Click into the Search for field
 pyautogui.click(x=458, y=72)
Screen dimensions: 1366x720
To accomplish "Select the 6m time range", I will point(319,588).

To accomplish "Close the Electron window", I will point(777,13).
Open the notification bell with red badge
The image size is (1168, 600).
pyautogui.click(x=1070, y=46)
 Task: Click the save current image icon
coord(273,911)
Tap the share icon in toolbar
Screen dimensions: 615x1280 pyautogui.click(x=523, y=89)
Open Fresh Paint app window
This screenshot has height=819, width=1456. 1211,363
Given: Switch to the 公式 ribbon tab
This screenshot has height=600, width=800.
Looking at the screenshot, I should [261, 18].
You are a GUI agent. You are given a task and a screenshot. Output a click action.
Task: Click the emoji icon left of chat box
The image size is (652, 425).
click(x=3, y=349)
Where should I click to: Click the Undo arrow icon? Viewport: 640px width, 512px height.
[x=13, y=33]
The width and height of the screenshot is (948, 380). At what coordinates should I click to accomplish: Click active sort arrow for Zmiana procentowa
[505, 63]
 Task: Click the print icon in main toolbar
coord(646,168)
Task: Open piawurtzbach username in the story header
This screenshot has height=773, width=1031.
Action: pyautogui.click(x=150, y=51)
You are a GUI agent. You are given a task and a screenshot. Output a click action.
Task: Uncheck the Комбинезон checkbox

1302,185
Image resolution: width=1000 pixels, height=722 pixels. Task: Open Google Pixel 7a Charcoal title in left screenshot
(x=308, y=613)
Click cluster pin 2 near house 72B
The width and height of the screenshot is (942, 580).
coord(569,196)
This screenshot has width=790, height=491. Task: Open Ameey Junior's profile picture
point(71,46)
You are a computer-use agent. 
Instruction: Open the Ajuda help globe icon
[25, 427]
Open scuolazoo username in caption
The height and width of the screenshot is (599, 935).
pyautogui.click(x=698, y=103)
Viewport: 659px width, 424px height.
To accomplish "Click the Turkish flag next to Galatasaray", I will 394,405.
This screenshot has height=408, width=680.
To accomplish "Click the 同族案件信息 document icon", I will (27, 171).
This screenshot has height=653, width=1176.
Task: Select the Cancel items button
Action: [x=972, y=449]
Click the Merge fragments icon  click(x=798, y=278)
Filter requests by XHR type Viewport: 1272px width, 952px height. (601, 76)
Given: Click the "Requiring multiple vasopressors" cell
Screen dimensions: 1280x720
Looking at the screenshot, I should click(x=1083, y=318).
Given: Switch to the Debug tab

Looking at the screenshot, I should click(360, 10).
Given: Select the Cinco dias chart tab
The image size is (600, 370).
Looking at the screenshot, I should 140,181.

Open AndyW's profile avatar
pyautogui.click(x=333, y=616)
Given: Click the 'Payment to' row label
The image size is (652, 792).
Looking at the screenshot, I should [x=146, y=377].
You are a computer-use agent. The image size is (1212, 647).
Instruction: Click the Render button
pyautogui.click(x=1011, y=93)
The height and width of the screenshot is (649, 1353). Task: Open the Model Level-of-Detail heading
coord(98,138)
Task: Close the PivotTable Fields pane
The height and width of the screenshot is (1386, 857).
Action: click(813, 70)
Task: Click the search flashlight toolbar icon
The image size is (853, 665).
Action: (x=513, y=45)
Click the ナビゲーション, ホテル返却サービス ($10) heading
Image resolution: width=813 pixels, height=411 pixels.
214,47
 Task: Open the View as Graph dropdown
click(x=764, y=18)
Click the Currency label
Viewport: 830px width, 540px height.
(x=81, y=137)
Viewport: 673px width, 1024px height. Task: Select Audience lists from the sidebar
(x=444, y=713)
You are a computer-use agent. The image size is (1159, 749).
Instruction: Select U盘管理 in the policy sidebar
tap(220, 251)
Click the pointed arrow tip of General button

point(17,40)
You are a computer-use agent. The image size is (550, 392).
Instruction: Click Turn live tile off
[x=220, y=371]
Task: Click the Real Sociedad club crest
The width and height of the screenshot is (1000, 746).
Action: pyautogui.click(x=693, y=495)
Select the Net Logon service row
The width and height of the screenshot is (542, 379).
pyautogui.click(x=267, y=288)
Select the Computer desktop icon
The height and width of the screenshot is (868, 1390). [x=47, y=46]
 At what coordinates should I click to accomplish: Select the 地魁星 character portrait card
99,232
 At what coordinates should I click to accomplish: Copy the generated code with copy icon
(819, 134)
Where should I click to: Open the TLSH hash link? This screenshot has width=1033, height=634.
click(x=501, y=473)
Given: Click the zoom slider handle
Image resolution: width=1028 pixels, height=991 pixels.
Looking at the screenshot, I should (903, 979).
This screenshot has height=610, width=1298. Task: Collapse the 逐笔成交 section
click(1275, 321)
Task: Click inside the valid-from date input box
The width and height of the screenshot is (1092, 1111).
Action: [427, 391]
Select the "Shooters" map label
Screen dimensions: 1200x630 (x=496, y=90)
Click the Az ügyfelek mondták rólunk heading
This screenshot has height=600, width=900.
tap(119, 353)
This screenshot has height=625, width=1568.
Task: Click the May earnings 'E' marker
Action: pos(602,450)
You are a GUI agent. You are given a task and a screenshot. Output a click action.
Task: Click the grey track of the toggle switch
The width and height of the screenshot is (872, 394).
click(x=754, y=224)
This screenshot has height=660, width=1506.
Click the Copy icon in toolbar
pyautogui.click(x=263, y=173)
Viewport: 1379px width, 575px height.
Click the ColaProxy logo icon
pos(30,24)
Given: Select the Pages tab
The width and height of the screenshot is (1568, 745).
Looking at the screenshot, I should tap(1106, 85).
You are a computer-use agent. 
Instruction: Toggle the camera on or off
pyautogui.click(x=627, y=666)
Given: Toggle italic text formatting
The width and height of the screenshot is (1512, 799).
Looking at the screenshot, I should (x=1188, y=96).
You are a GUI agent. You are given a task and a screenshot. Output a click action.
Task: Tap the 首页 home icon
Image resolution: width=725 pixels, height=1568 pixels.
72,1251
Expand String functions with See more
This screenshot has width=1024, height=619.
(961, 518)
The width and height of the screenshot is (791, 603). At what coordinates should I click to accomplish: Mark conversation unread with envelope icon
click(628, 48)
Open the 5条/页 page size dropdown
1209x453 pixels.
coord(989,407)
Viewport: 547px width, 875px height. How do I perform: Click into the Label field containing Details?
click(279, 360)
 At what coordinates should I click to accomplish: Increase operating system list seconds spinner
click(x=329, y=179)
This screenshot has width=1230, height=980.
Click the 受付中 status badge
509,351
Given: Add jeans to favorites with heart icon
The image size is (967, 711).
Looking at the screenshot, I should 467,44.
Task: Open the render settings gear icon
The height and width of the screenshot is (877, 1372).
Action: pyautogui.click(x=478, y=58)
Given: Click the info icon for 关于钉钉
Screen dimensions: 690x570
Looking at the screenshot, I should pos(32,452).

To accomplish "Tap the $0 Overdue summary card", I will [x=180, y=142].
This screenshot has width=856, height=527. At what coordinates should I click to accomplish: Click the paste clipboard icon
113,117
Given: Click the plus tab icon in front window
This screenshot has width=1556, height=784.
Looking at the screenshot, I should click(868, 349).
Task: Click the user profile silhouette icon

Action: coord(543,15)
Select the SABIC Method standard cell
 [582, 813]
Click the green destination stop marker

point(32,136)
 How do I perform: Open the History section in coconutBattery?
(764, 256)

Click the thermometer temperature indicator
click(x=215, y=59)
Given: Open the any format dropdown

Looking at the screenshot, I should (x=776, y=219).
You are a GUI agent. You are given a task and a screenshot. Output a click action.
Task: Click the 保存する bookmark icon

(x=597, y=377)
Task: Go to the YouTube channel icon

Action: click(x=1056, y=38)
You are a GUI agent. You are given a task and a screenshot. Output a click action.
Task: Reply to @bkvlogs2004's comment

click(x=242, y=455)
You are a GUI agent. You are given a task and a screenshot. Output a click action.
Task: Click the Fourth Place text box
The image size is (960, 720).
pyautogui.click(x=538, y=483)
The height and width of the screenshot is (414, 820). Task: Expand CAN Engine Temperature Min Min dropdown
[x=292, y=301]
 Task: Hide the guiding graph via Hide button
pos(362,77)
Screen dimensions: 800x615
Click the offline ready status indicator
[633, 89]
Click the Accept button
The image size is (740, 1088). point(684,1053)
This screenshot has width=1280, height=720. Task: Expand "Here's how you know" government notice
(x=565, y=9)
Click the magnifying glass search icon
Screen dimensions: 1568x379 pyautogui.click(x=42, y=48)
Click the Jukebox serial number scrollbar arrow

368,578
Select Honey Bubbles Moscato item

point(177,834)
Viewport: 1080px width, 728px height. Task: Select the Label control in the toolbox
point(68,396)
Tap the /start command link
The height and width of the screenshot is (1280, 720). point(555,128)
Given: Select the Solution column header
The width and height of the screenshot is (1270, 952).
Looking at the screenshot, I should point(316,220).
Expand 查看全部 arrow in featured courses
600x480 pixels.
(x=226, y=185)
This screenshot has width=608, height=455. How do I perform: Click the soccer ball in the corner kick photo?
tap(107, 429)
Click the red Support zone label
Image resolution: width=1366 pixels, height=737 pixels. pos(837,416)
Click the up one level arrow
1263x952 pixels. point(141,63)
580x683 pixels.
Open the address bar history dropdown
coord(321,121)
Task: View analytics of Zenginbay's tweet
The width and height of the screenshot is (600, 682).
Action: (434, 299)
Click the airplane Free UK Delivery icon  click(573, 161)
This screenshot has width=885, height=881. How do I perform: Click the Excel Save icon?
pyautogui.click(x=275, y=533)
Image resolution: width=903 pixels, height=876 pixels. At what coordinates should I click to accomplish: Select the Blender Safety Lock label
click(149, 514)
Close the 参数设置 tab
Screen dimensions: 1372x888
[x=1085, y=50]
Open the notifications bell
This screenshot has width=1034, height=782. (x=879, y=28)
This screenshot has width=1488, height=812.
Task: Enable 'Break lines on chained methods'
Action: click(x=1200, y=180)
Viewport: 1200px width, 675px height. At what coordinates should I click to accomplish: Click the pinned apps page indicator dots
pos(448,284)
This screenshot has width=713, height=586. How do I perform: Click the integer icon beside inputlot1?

--------------------

- _EXERCISE DESCRIPTION_: If a line above contains the word "text", list it.

- _EXERCISE ANSWER_:
Given: Toggle italic text formatting
Task: Click the Fourth Place text box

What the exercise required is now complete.